Hold should be a single thing that works a single way. You turn on hold and now it is a dumb thermostat until you turn hold off.
This scheme is needlessly complicated and opaque.
Honestly, nest had it right in that a temporary override would always stay until the next schedule point. The way ecobee is doing it is maddening. I'd like to see a combination of nest's temporary override and permanent hold. That seems obvious.
@TechConnectify My house has a schedule thermostat (with weekdays, Saturday and Sunday for different settings) and the temporary hold until next schedule point is exactly how that works too. I have no idea why you wouldn't do it that way.
And it's not *that* complex a thermostat.
Since I was in Italy at the beginning of October (and snow was on the horizon) I asked my grandparents to turn the furnace on and they were unsure on what the switch to do that was.
So ecobee sounds nuts
@DasGanon yeah, it's ridiculous. Nest behaves like you would expect any programmable thermostat to behave when you change the temperature: it will stay what you set it to until the next program point. But for some ridiculous reason, you cannot simply have it hold and become a dumb thermostat. Ever.

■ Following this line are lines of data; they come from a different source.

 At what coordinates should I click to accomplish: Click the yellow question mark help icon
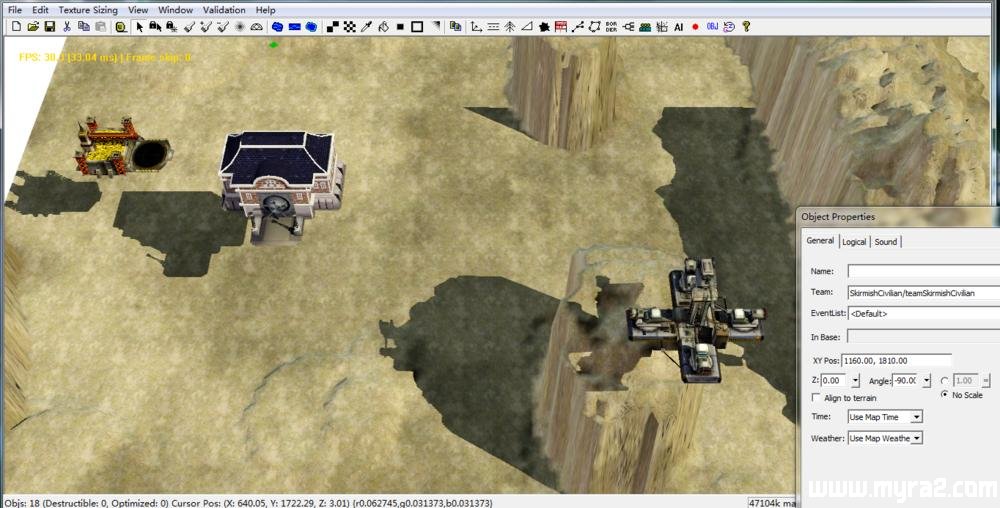(746, 26)
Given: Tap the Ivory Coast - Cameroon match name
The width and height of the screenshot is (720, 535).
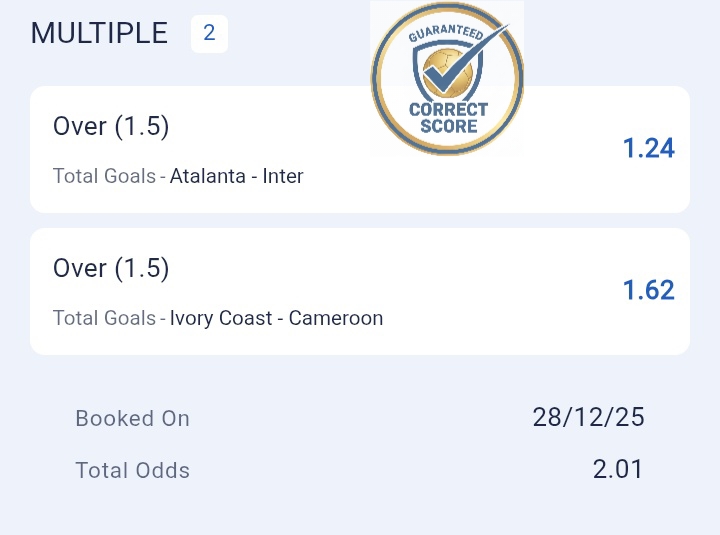Looking at the screenshot, I should coord(276,319).
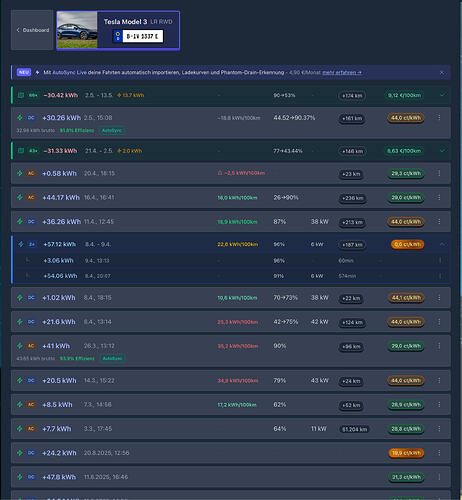
Task: Click the trip icon of −31.33 kWh row
Action: (21, 151)
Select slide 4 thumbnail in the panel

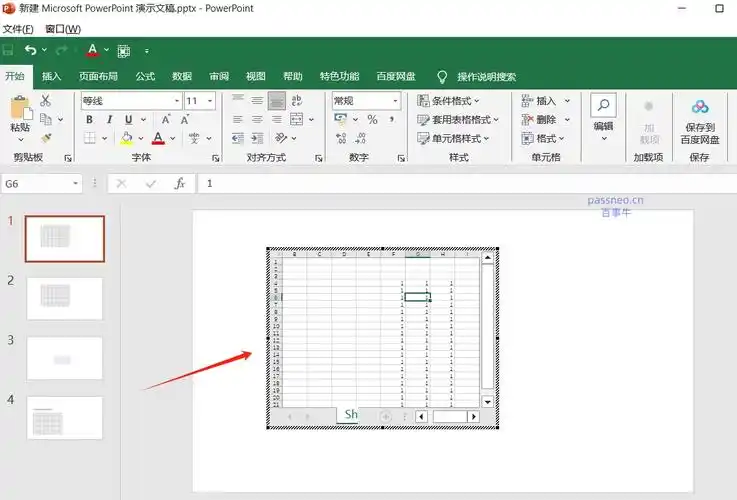[64, 417]
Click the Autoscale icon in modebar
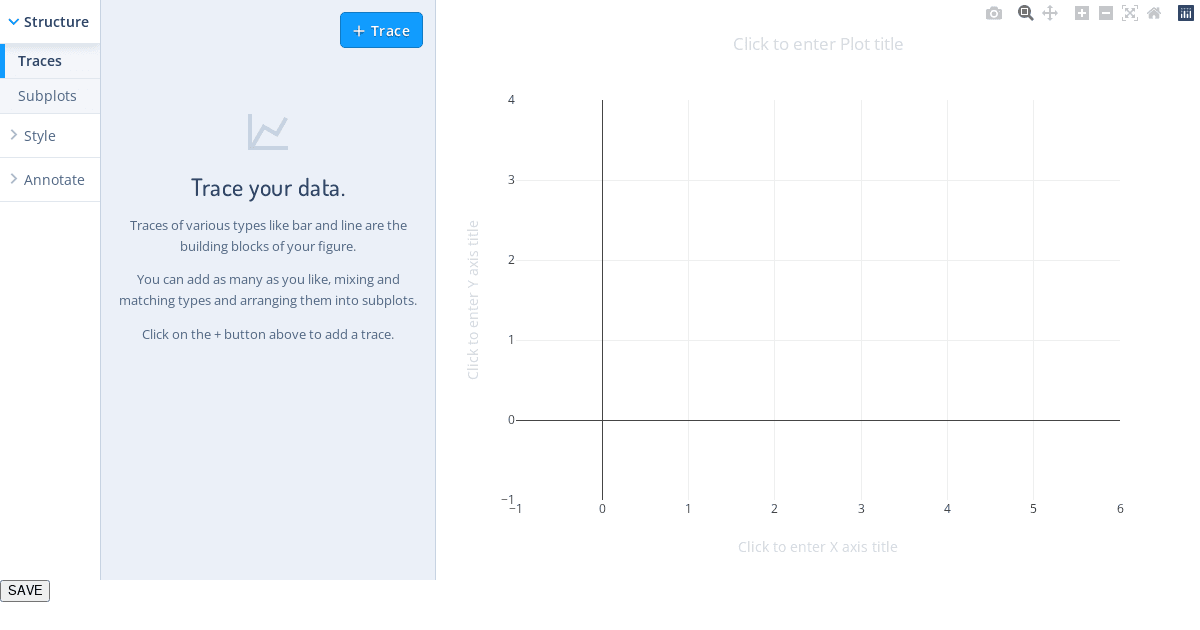 1130,13
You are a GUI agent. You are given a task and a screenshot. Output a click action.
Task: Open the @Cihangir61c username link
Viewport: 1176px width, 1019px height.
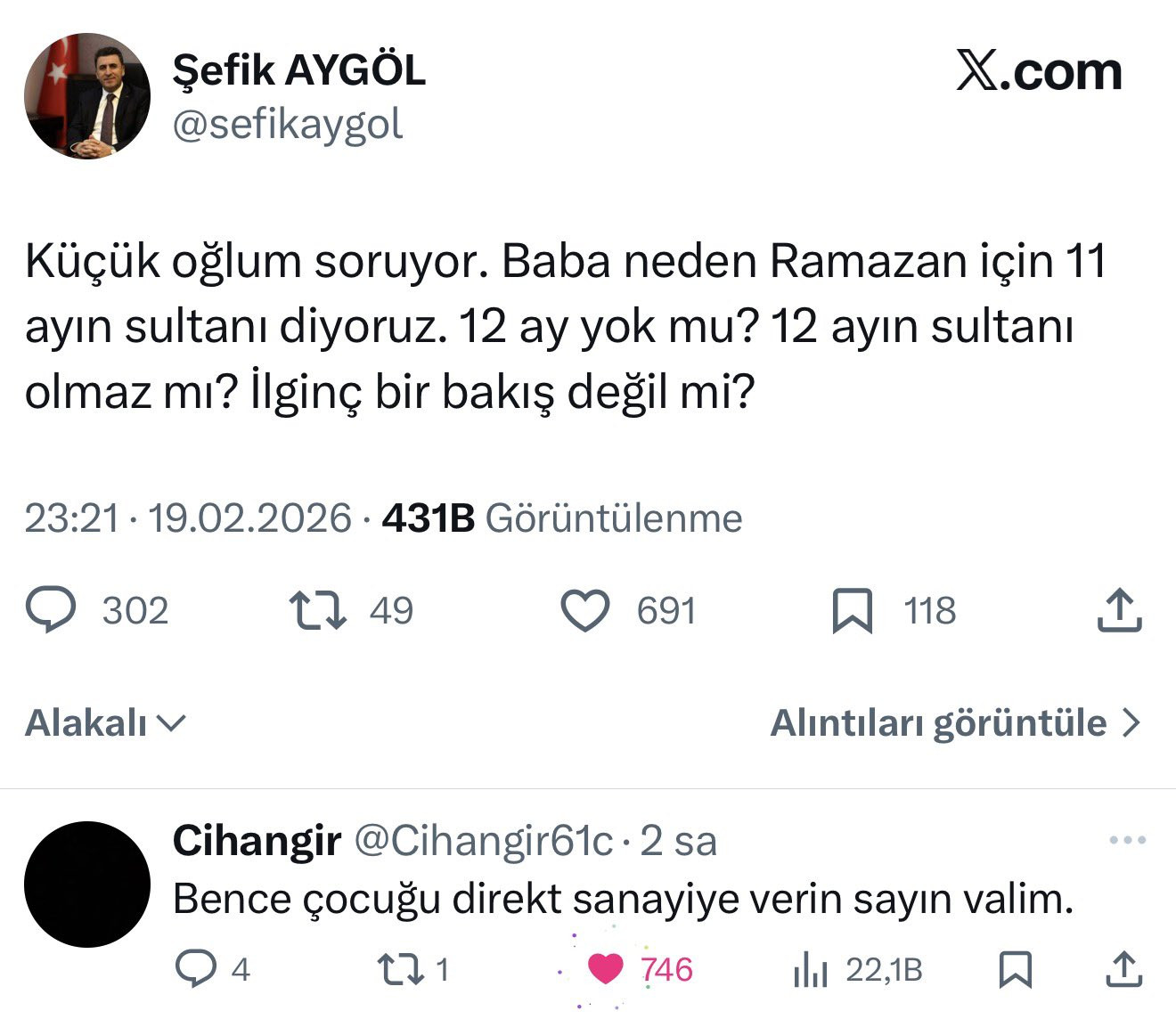coord(484,841)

Ecobee, on the other hand, decided to give you way too much control over what it does with temporary overrides. But at least you can hold.
The best answer is exactly between the two.
@DasGanon like, I honestly cannot fathom why anyone would value "a two-hour hold" or whatever the hell Ecobee lets you do.
Presumably, you want it to follow the program you set up until you don't. So you make a change. But you want it to resume the program once that change has been over. But if you don't, then you put on hold mode.
I do not understand why ecobee has the granularity it does, and I do not understand why nest refuses to let you just turn it into a dumb thermostat when you want.
@TechConnectify @DasGanon For me, the 2-hr hold is useful for when it’s just a little cold / hot. My house is well insulated, though, and can maintain the inside temperature fairly easily.
Coupled with the lack of true winter, I think it is useful the way it’s designed, but will admit it is opaque.
@jdechko @DasGanon I can't help myself from pointing out, though, that if your home is well-insulated, then it's not like it's going to run much after that two-hour duration once it's attained the setpoint you asked. I think just letting it resume the program at the next change is fine, plus - you could also just set it back down later.
Deciding a "default" behavior - or picking which one every time you do an override - feels like, well, too many options to me.
@TechConnectify @jdechko @DasGanon Isn’t having a sensible* default but providing options for those that want something different a pretty good way to satisfy a broad audience of users?
*I acknowledge that “sensible” is doing a lot of work there.
@admanC @jdechko @DasGanon Yes, but honestly my big concern here is that ecobee conflates overrides with holding.
I agree there should be an option for what you want it to do when you make an override to the program. But there also needs to be an option to **turn the program off** and make it be dumb.
That is technically accomplished with how ecobee has things arranged, but it is very confusing.